El expresidente de Ecuador, Lenín Moreno, regresó a Ecuador para abordar su situación legal en el marco del caso Sinohydro y analizar el panorama político actual. Durante una entrevista concedida a El Universo, el exmandatario afirmó que los procesos judiciales que enfrenta responden a una supuesta persecución política derivada de su decisión de apartarse del movimiento liderado por Rafael Correa.Lenín Moreno aseguró que su gestión evitó que el país adoptara modelos políticos similares a los de Cuba, Venezuela o Nicaragua. Moreno, quien gobernó entre 2017 y 2021, sostuvo que el distanciamiento definitivo con el correísmo se consolidó tras la consulta popular de 2018, la cual eliminó la reelección indefinida.

────────────────

**Tarea A**: Extrae del texto sobre Lenín Moreno todo lo que va desde "El expresidente de" hasta "eliminó la reelección indefinida.".
**Tarea B**: Enumera todos los países que se nombran en el texto sobre Lenín Moreno.
**Tarea C**: Resume en dos oraciones el texto sobre Lenín Moreno.

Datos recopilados

────────────────

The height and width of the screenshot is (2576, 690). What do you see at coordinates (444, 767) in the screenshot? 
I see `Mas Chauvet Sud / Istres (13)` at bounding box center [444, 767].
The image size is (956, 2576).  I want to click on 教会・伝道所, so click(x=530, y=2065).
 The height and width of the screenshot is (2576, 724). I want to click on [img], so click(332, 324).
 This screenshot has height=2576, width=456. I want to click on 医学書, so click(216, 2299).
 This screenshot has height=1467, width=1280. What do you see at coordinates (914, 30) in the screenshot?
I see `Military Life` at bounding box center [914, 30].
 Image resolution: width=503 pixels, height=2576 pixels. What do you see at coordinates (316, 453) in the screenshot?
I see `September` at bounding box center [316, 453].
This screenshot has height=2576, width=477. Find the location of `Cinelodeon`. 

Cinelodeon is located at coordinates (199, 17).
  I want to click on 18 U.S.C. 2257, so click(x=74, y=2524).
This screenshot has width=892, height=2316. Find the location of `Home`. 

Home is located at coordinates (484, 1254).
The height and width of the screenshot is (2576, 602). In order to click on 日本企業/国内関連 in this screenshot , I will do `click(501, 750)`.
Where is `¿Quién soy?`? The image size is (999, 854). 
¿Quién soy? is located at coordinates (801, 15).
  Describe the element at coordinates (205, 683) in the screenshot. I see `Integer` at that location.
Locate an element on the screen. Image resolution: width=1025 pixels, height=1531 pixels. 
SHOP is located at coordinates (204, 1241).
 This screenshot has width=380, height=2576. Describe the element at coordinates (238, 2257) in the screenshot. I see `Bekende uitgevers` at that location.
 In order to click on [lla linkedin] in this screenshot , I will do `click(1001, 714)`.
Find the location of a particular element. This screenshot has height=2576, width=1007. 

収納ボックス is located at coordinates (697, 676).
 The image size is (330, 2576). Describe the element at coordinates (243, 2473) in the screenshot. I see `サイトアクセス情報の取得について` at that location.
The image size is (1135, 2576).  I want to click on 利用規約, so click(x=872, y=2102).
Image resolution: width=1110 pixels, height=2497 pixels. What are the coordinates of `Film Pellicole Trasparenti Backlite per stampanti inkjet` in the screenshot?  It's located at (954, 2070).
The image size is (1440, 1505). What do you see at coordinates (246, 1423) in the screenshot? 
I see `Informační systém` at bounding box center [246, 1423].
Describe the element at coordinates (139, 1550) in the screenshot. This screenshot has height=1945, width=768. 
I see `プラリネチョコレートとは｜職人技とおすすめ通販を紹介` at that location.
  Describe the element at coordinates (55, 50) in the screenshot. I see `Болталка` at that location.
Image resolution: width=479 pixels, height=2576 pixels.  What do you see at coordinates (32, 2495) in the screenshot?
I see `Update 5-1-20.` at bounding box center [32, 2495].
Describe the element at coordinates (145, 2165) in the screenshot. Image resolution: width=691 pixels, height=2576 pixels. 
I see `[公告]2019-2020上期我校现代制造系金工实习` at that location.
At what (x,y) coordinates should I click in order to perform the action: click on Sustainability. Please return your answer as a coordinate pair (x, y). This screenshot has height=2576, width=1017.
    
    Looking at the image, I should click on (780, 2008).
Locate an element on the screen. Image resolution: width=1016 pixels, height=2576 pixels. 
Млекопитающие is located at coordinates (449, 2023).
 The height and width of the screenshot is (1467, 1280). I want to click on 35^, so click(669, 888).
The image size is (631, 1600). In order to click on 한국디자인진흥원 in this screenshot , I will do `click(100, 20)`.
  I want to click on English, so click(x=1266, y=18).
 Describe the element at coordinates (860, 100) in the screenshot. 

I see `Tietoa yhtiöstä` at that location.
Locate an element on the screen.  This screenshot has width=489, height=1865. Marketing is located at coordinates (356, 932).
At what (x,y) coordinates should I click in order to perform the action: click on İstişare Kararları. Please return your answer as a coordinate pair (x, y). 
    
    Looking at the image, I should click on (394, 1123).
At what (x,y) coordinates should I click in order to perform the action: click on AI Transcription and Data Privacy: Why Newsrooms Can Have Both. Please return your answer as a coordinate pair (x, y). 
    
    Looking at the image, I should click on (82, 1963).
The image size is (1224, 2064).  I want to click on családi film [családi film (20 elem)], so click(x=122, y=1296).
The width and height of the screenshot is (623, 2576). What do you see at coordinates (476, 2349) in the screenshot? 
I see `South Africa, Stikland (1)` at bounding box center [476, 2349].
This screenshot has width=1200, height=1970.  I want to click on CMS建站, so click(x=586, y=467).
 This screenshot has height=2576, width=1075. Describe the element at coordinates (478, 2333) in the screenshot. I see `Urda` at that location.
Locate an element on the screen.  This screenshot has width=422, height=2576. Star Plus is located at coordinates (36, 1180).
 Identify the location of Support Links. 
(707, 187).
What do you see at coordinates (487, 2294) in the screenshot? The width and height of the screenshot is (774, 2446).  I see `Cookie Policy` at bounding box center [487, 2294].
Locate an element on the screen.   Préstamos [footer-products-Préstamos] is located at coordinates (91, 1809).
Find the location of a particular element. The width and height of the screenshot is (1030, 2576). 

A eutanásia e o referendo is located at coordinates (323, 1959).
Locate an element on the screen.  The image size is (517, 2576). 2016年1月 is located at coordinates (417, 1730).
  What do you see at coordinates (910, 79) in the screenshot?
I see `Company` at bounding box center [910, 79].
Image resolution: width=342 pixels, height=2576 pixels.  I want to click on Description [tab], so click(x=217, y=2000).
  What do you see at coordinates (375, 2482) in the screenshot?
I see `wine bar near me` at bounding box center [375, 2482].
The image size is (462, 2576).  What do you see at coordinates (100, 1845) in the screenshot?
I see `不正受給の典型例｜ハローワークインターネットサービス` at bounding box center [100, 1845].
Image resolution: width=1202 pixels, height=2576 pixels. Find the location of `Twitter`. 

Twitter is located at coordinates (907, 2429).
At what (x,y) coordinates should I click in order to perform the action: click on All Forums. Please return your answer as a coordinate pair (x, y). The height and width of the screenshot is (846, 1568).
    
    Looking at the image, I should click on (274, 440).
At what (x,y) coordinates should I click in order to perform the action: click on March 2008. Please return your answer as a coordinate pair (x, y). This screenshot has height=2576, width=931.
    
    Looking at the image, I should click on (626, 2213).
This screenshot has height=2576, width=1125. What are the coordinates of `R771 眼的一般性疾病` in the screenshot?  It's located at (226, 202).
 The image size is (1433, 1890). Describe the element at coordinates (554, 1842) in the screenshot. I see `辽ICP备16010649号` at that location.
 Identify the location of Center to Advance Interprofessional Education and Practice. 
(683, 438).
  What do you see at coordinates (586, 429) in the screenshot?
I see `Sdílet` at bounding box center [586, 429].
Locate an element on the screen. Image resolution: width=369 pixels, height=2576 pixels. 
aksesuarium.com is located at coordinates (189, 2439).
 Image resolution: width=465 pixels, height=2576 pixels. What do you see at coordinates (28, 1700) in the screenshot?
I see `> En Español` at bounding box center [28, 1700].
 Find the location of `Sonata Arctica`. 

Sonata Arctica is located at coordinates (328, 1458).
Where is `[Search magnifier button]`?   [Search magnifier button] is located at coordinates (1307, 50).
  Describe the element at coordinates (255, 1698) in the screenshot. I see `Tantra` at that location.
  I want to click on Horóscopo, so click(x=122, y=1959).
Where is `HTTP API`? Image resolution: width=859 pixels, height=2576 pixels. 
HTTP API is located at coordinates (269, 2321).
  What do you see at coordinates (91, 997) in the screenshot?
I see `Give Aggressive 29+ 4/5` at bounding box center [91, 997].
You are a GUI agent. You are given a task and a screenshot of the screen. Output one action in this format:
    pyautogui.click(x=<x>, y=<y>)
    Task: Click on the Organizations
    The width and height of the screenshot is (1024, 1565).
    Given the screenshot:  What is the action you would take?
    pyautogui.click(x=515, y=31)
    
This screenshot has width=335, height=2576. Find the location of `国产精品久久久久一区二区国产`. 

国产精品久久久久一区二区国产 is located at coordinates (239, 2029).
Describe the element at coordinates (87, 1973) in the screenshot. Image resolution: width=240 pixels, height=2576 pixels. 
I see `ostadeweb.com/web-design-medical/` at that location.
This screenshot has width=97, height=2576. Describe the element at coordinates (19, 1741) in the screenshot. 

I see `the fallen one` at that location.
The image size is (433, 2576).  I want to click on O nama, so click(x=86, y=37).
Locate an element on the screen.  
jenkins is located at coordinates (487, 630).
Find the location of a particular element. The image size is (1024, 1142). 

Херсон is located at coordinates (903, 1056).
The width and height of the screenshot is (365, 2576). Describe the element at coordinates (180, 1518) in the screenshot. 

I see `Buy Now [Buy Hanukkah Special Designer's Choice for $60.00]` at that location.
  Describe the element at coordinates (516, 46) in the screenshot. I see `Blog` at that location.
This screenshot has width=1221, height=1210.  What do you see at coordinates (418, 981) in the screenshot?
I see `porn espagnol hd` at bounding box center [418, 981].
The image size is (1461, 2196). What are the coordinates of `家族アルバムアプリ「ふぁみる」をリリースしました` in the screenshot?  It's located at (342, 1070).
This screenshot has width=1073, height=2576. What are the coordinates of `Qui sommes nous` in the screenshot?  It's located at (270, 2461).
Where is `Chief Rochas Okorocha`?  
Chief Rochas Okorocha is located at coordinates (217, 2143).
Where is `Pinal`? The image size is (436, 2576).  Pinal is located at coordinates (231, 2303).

────────────────

**Solución A**:
El expresidente de Ecuador, Lenín Moreno, regresó a Ecuador para abordar su situación legal en el marco del caso Sinohydro y analizar el panorama político actual. Durante una entrevista concedida a El Universo, el exmandatario afirmó que los procesos judiciales que enfrenta responden a una supuesta persecución política derivada de su decisión de apartarse del movimiento liderado por Rafael Correa.Lenín Moreno aseguró que su gestión evitó que el país adoptara modelos políticos similares a los de Cuba, Venezuela o Nicaragua. Moreno, quien gobernó entre 2017 y 2021, sostuvo que el distanciamiento definitivo con el correísmo se consolidó tras la consulta popular de 2018, la cual eliminó la reelección indefinida.

**Solución B**: Ecuador, Cuba, Venezuela, Nicaragua

**Solución C**: Lenín Moreno, que gobernó Ecuador entre 2017 y 2021, regresó al país para abordar su situación legal en el caso Sinohydro. En una entrevista con El Universo, atribuyó sus procesos judiciales a una supuesta persecución política por haberse apartado del movimiento de Rafael Correa, y afirmó que su gestión evitó que el país adoptara modelos como los de Cuba, Venezuela o Nicaragua.